CD Term | APY | Earnings |
6 months | 5.30% | $2,615.79 |
12 months | 5.35% | $5,350.00 |
24 months | 5.05% | $10,355.03 |
60 months | 5.35% | $29,769.52 |
Brokered CD Rates
Raymond James Financial’s brokered CDs are not issued by Raymond James Bank, they are issued by the banks and/or credit unions that Raymond James Financial has partnered with. If you’d like to learn more, you can take a look at their brokered CD disclosure form here or read more about brokered CDs in general here.
There is a minimum deposit requirement of $1,000 and you may only purchase them in increments of $1,000.
CD Term | APY |
3 months | 5.15% |
6 months | 5.25% |
9 months | 5.25% |
12 months | 5.30% |
24 months | 5.05% |
36 months | 4.80% |
48 months | 4.65% |
60 months | 4.45% |
Compounding and Crediting Interest
CDs with terms of 1 year or less generally pay interest upon the maturity of your CD. For longer term CDs with durations of up to 5 years, you’ll be offered monthly, quarterly or semiannual interest payments.

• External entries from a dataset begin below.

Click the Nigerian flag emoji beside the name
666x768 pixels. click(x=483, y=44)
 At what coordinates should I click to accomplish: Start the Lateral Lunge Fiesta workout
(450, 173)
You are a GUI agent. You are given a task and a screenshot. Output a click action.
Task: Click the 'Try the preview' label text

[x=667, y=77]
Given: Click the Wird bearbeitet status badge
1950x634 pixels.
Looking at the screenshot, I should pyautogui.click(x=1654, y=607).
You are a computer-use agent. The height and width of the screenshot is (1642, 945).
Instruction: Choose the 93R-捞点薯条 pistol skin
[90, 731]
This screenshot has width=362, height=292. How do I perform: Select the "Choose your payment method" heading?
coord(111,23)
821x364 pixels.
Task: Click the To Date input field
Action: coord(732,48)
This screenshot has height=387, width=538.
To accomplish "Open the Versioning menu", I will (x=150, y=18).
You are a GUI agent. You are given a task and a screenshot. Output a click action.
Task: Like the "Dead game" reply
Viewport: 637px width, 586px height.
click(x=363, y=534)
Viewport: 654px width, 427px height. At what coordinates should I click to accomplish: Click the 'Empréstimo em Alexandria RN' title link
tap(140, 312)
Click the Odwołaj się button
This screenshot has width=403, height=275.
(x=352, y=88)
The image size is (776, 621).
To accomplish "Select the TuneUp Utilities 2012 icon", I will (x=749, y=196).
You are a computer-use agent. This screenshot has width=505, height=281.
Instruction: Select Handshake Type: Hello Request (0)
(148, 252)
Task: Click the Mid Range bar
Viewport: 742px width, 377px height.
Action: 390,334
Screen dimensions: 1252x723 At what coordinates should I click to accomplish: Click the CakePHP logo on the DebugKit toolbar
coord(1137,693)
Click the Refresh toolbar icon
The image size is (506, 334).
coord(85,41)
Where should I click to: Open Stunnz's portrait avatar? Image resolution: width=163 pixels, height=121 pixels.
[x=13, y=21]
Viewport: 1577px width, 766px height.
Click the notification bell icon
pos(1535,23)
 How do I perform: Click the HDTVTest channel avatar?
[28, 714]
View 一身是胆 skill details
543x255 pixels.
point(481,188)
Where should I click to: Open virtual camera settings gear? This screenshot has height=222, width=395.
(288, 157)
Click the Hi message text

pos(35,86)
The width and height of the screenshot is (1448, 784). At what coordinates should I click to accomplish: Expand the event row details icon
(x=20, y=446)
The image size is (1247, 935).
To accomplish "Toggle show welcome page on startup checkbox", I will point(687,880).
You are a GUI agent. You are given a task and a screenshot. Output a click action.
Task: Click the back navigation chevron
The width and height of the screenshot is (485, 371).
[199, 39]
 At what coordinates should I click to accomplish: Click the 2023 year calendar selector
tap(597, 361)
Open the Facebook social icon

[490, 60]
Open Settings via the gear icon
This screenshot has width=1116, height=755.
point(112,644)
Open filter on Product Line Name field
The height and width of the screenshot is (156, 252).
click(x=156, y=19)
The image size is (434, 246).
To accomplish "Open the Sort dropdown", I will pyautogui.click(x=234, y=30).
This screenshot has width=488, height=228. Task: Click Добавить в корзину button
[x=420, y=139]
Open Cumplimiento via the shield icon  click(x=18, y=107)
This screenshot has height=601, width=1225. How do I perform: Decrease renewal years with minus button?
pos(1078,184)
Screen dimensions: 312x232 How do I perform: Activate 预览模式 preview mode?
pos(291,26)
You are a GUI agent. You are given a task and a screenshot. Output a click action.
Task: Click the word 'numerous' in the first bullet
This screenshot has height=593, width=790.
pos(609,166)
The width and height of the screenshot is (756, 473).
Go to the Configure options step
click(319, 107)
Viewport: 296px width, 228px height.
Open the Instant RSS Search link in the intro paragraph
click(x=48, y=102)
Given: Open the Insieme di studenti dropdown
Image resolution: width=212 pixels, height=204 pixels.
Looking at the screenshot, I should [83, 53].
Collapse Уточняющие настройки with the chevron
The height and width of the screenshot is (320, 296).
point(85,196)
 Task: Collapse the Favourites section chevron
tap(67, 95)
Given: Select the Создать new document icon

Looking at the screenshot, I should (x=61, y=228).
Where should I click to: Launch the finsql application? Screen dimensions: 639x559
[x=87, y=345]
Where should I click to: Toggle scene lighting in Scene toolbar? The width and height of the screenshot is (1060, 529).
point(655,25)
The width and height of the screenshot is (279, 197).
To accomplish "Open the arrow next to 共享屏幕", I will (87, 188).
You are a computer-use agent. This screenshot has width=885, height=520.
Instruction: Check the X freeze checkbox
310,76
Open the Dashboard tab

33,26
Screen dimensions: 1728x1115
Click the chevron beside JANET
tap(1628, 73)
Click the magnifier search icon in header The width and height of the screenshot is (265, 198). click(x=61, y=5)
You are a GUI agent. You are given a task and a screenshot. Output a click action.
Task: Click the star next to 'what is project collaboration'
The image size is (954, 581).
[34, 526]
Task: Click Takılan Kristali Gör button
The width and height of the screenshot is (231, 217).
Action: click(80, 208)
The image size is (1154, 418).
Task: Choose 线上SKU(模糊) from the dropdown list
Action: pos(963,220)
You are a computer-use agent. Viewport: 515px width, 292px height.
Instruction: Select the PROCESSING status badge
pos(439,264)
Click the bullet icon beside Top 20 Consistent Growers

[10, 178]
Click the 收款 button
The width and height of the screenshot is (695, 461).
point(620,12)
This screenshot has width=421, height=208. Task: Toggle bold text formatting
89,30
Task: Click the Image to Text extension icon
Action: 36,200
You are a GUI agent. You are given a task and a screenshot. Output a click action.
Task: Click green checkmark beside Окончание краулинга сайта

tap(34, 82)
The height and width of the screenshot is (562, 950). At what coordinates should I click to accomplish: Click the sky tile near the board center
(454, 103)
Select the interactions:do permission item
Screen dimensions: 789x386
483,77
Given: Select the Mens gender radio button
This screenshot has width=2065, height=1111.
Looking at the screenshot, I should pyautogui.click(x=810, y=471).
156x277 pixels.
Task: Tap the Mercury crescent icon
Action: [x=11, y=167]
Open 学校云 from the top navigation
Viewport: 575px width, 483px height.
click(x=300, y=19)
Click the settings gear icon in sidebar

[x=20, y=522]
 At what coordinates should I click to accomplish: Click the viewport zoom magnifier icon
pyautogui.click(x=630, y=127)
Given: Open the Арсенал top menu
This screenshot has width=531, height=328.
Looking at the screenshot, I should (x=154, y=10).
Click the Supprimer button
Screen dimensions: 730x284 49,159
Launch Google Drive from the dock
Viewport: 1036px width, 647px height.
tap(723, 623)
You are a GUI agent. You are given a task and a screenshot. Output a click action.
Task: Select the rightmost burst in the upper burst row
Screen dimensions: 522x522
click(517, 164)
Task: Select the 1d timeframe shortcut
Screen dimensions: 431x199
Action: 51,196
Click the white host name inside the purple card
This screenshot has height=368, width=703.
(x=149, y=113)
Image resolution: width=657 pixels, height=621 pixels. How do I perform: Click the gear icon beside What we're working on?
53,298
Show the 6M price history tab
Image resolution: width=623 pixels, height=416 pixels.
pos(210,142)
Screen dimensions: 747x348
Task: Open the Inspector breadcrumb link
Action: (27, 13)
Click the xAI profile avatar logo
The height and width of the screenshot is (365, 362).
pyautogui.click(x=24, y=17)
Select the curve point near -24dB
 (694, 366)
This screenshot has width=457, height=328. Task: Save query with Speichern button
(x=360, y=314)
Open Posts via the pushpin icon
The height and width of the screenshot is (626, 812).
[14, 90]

Interest is not compounded with brokered CDs and interest payments become available for withdrawal rather than being returned to the CD for further compounding.
Grace Period and Early Withdrawal Fees
The grace period is the brief time upon your CDs maturity in which you may close it out or modify it without facing any early withdrawal fees. Generally if nothing is done during the grace period your CD will automatically renew with the same term and the going APY at that time. With Raymond James and their brokered CDs, however, there is no grace period because your CD does not automatically renew. Upon its maturity you may buy another CD if you’d like the funds to reinvest.
There are also no early withdrawal fees on brokered CDs because there is generally a secondary market in which you may sell them on rather than breaking the CD with the bank. This is the case with Raymond James Financial.
If you need the funds from your CD prior to its maturity, you may sell it on the secondary market.
📌 Please note: If you sell your CD on the secondary market it will go for current market prices at that time which may be more or less than your original purchase price.